MK Venu - Kisaan Virodhi, Narendra Modi? The Land Bill maybe political suicide for the government
If the banks can postpone repayment of loans worth several lakh crore rupees by big industry, the farmers must also be given some relief. For far too long, industry has wrested concessions from the government and public sector banks in the name of " creating growth and employment". All that we have witnessed in the past decade is a long phase of jobless growth.
There are milions of taxi drivers in India's major metros
who come from Uttar Pradesh and Bihar and they invariably visit their families
in the rural belt during sowing or harvest season. A constant story one hears
from them is how agriculture is becoming less profitable with the rising costs
of inputs such as urea, electricity and water.
Chandrabhushan Rai drives a private taxi in Mumbai and sends
money -- about Rs.6000 per month -- to his family in Balia to help them
sustain their monthly expenses which includes a modest private school education
for his only son. His has about 5 bighas of land and asserts that agriculture
income alone is just about sufficient to meet their food and milk requirements,
leaving a very small surplus every month.
Chandrabhushan argues that most agriculture households in UP
or Bihar work on less than 5 acres of land and have one person working in the
cities to supplement the family income. Without this income it is impossible to
sustain the growing family expenses, especially on educating children in
private schools and paying for health and social ceremonies such as marraige in
the family.
Chandrabhushan's story may get repeated endlessly by thousands of
other private taxi drivers in Delhi and Mumbai who come from agriculture
families of UP and Bihar. Chandrabhushan says he had voted for Modi in the hope that
there would be some improvement in the lives of small farm households.
Especially since Modi had explicitly promised that farmers will get 50% profit
margin over and above their cost of inputs. While that promise never got
fulfilled, the farmers' situation had worsened because of unseasonal rains and
the big fall in prices of agriculture commodities.
This was the one time the small farmer was expecting some
relief. The first budget by Arun Jaitley had created a small price
stabilisation fund to help farmers deal with the collapse in agri market
prices. One is not sure whether that fund, though very small, is even
operational today. "Modi made big promises but he has disappointed
us," says Chandrabhushan. No wonder the opposition parties are mounting a
joint campaign against the BJP with the slogan ," Kisaan Virodhi, Narendra Modi".
The BJP is fast
losing the perception battle on the land ordinance which seeks to acquire land
from farmers without consent for private-public partnership projects. The
tragedy for Modi is he doesn't have the full support of either his allies or
the Sangh Parivar outfits like Bhartiya Kisaan Sangh and Swadeshi Jaagran
Manch. The tragedy gets compounded as the Land Ordinance debate comes at a time
of the worst farm distress in a decade.
There are newspaper reports that farm families in western
Uttar Pradesh are suffering so much that they have begun to withdraw their
children from private schools and colleges as they cant pay the fees anymore.

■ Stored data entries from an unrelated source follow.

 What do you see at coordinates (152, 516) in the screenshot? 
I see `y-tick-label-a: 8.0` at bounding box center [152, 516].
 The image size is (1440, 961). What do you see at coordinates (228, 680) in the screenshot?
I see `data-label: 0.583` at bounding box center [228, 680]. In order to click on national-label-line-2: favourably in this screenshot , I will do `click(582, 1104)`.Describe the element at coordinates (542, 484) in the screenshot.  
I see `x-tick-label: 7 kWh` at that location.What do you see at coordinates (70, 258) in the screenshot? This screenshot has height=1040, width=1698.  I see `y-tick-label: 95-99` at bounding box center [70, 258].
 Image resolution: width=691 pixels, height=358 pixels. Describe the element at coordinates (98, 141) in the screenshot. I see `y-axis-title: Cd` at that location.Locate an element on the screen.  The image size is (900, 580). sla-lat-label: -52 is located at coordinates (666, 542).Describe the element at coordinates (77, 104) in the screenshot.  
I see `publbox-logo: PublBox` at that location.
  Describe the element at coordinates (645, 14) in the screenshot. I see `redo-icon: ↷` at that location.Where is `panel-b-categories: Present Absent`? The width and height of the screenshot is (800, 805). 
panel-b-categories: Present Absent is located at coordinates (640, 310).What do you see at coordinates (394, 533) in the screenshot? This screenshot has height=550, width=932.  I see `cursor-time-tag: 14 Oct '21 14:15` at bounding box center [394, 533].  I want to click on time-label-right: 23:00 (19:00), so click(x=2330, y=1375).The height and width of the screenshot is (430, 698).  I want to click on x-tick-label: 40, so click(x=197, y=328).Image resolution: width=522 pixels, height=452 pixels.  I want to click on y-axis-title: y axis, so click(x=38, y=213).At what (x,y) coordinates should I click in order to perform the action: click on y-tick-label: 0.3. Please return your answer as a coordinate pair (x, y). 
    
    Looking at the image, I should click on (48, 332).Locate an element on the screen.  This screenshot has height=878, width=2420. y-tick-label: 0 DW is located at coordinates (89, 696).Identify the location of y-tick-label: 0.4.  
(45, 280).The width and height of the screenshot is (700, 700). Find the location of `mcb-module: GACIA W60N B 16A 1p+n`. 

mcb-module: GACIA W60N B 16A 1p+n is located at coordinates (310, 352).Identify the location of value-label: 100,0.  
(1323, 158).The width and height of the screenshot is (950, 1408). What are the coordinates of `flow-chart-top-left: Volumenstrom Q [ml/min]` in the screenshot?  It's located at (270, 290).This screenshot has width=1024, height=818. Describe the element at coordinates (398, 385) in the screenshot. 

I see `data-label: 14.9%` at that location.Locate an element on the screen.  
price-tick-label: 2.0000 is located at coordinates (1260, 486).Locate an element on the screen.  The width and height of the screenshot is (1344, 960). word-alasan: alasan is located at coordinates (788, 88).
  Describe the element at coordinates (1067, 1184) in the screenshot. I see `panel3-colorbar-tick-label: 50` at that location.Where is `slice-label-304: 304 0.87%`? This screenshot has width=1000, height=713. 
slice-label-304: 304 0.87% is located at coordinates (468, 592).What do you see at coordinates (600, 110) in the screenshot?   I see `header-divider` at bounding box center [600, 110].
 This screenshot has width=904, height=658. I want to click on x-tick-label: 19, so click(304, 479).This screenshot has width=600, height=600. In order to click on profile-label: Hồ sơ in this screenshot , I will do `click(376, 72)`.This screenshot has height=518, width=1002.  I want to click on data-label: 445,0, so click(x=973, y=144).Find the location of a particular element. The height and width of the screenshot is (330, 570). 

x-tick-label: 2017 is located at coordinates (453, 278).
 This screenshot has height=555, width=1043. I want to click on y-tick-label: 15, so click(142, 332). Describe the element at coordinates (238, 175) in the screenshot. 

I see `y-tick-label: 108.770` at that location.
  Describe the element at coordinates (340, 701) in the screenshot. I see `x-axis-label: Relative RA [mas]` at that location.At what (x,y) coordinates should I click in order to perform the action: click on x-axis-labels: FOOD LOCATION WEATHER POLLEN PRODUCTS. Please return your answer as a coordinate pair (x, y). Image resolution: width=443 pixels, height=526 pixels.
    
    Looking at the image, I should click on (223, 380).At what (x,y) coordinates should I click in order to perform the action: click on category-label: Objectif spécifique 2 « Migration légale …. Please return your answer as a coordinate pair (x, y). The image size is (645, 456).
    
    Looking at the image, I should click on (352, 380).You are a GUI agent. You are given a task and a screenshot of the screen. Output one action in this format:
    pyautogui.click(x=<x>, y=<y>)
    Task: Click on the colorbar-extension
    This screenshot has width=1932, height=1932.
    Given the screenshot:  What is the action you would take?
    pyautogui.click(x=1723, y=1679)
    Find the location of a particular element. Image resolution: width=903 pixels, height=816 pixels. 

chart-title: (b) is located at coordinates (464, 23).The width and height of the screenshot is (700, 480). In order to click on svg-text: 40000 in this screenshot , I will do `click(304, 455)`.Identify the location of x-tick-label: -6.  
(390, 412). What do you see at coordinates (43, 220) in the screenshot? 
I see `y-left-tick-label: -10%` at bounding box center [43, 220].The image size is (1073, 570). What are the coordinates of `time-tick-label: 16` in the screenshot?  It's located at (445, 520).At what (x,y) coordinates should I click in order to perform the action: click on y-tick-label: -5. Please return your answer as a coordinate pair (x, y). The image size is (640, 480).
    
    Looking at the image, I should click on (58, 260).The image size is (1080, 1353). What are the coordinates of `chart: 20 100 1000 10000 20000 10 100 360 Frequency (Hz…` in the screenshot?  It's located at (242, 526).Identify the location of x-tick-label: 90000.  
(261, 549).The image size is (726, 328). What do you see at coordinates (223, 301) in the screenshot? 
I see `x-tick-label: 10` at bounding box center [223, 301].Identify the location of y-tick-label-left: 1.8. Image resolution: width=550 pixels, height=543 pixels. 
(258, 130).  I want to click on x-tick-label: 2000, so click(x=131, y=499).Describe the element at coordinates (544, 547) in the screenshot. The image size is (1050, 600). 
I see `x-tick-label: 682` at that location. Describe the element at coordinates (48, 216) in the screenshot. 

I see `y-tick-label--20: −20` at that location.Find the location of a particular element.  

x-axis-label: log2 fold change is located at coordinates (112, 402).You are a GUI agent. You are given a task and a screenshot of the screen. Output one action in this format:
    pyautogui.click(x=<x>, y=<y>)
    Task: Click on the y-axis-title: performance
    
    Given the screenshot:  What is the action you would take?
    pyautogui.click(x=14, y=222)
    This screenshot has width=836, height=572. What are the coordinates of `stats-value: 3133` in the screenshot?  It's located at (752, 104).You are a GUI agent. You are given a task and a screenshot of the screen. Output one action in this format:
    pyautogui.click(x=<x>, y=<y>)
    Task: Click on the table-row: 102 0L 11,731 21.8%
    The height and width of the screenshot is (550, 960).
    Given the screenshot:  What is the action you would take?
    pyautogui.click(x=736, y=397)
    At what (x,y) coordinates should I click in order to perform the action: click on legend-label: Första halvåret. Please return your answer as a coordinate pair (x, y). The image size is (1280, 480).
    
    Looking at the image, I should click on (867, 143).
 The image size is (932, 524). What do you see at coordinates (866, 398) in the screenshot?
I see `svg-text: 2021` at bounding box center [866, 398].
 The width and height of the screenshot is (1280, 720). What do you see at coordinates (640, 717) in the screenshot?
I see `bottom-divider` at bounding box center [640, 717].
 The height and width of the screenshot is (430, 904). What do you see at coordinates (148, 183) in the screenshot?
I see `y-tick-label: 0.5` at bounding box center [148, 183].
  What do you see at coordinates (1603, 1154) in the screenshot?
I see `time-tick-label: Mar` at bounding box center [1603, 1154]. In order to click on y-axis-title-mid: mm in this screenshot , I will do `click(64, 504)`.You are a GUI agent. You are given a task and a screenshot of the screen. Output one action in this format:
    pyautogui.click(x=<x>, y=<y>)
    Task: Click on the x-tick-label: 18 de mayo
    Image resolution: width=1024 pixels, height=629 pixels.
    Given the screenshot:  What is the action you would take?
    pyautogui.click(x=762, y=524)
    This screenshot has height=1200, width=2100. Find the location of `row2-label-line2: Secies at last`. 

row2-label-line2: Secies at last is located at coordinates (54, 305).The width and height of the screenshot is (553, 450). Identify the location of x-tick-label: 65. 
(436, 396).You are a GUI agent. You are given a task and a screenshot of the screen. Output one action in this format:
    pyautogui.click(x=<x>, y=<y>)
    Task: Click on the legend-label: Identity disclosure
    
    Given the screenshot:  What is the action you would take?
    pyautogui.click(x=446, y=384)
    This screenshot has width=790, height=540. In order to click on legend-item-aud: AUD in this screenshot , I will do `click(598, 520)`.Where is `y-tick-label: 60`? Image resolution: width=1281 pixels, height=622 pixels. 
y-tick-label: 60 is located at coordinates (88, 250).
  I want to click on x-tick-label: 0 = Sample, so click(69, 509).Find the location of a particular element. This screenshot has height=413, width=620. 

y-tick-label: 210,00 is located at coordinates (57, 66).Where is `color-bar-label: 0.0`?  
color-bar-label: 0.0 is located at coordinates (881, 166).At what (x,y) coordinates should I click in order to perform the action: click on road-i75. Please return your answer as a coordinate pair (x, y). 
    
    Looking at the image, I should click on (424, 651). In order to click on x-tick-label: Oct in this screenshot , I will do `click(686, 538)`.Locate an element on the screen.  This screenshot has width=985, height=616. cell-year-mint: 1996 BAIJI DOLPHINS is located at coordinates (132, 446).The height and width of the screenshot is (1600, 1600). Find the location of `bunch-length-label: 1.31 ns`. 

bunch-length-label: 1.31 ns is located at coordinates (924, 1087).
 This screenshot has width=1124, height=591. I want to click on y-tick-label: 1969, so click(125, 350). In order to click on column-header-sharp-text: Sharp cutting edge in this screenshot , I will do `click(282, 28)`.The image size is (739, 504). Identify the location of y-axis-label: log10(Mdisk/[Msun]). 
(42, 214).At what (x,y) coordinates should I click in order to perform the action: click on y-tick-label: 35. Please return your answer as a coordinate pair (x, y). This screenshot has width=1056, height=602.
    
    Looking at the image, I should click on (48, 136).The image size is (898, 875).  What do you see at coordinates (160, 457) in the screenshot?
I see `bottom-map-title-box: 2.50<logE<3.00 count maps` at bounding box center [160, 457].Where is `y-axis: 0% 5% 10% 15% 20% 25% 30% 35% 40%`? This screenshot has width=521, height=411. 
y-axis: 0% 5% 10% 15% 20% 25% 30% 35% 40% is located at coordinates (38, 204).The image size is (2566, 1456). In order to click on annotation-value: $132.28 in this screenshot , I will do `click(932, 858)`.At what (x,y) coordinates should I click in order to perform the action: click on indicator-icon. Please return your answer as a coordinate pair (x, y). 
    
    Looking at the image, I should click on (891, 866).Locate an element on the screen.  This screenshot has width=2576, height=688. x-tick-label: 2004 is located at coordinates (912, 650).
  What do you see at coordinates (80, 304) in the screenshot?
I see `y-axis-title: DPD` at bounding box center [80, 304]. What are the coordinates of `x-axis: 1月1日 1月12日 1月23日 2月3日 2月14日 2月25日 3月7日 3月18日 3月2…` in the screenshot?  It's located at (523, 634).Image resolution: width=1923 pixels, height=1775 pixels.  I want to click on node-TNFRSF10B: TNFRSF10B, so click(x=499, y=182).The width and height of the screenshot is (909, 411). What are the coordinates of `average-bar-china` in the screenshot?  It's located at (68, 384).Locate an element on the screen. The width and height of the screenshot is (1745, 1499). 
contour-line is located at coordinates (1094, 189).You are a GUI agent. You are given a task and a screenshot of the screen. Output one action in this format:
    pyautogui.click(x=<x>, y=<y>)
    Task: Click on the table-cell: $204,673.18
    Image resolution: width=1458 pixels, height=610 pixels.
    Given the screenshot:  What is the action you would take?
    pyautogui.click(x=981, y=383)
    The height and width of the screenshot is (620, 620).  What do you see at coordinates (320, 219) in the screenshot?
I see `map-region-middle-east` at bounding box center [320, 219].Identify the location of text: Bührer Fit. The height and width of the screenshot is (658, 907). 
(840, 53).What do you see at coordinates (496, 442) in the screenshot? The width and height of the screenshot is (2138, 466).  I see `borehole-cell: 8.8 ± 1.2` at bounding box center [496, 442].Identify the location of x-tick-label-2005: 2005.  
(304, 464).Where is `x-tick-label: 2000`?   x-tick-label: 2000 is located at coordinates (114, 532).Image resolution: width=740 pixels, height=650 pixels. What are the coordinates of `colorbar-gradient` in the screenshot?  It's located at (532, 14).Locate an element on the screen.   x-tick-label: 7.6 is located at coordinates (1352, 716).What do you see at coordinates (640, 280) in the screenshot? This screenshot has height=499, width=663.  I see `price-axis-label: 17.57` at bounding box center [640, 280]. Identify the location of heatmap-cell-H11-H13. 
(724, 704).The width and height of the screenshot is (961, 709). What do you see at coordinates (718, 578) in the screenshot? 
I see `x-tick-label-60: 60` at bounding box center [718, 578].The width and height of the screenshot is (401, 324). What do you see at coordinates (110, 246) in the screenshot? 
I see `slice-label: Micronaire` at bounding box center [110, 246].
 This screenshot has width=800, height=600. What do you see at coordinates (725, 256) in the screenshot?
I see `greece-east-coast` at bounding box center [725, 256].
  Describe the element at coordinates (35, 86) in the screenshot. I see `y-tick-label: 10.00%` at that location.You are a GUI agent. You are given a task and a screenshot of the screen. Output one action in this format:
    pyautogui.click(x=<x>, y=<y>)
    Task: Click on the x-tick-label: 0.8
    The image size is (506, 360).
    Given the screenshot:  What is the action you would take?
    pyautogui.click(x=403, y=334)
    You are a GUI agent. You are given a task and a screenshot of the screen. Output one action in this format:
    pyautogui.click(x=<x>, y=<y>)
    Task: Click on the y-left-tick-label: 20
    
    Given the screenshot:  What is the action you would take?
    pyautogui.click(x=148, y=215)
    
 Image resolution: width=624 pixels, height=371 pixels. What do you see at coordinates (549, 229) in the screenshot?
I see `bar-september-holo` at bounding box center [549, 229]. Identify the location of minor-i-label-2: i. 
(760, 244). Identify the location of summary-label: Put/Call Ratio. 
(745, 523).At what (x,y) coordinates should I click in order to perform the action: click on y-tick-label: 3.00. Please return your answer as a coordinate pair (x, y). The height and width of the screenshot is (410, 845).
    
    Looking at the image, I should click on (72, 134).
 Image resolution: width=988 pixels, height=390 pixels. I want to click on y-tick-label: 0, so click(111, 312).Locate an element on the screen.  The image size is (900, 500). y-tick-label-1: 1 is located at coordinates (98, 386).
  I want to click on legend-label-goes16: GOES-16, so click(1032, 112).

The sugar mills in UP are yet to pay the farmers' dues. News reports suggest a
crash in the wheat prices in the northern belt, onion prices in Maharashtra.
Cotton prices have also collapsed as China has halved its
import of cotton from India. Observers say farmers' suicides, already rampant,
will increase further in the coming months. In the middle of such an acute farm
crises, the Modi government is engaged in a needless stand off with the
opposition on the land acquisition ordinance which has been imposed on the
farmers in the name of driving fast industrial development.
A wiser approach for Narendra Modi is not to stand on
ego and let a Parliamentary committee look afresh at the land ordinance. In the
meantime, he should address the immediate crises faced by the farmers across
India. The government must expand the price stabilisation fund for the farmers
and bring many more items under the minimum support price regime. The farmers
must also be given a one time relief on loan repayment.
If the banks can postpone repayment of loans worth several
lakh crore rupees by big industry, the farmers must also be given some relief.
For far too long, industry has wrested concessions from the government and
public sector banks in the name of " creating growth and employment".
All that we have witnessed in the past decade is a long phase of jobless
growth. High GDP growth of 8% plus has not ensured stability in the job market.
The BJP's key economic plank was to reverse jobless growth
by focusing more on rural employment driven by agriculture-linked small
industries and services. We don't see or hear about the execution details of
this much touted strategy enunciated by the BJP in its manifesto. We hardly
hear anything about a broader agriculture policy framework from the BJP's
agriculture minister who has such a low profile that most people find it hard
to recall his name. If Modi doesn't act fast he will soon face the most
resounding rejection in rural India.